Close calls cost money. What if I cracked out the 1820 cent and it came back from NGC as ungradeworthy? I’d rather keep it in an old ANACS holder than risk that.
Admittedly, coin grading is subjective–to a degree. The closer the call, the greater the subjectivity. So I am not angry with PCGS for four DNC designations; I just would have liked a second opinion by NGC.
Close calls also involve Morgans that may be deep-mirror prooflike. Case in point: In 2011, I won a 1878-S MS64 DMPL in an old ANACS holder. At the time I was sending to PCGS a submission of raw coins so I foolishly cracked open the ANACS holder and sent the raw coin to PCGS. It came back 1878-S MS64 PL. I’m not blaming PCGS for that; its standards are strict, and I get that. However, the consequence for me then was a loss of hundreds of dollars, based on what I paid for the ANACS coin via Proxibid as opposed to recent CoinFacts auction prices for an 1878-S MS64 DMPL in an old ANACS holder.
So now rather than maintain my NGC set registry for Morgans, by sending in similar ANACS coins for NGC crossover service, I either resubmit my “Did Not Cross” coin to PCGS for reconsideration or just put it in an auction for fear I’ll lose money on close calls.
I’m an associate NGC member at the moment. I’ll gladly increase my membership to premium and pay more if NGC considered crossovers at that level. That, by the way, is a reasonable compromise. One would think that premium members would understand numismatics to such extent that it would not send self-slabbed coins for crossovers. But let’s say NGC still worries about customer service complaints. Then why not simply expand NGC crossover service to include only ANACS and ICG on the theory that they employ world-class graders too and so stand a better crossover chance?

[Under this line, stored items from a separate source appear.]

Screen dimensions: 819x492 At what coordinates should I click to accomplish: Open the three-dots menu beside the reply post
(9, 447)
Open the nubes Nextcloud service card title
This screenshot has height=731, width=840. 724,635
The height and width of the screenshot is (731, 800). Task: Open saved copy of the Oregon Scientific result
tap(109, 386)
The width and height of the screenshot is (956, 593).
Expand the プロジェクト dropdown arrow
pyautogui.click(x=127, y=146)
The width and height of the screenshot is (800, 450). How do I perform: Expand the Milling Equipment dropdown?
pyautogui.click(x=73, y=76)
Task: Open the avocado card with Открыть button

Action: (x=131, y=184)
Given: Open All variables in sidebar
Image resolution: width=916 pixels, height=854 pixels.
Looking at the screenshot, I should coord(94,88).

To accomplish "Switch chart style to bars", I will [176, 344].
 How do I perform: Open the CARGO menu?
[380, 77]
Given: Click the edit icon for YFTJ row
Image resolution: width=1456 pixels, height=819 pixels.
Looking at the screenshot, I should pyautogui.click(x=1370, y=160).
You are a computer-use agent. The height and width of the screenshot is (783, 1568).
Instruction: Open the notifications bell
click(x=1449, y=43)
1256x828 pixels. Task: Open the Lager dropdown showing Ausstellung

Just as NGC may be open to such a recommendation, I want to be open, too. So I’ll end by complimenting NGC because its customer service is excellent and its grading standards different but as consistent as those of PCGS. I may just want to repatriate with that company and so am taking all this too personally. Perhaps my above arguments about NGC are weak. What do you think? Should NGC provide crossover service? Should it maintain its current PCGS-only service?
We’re listening, folks. (Maybe NGC is, too.) Fire away!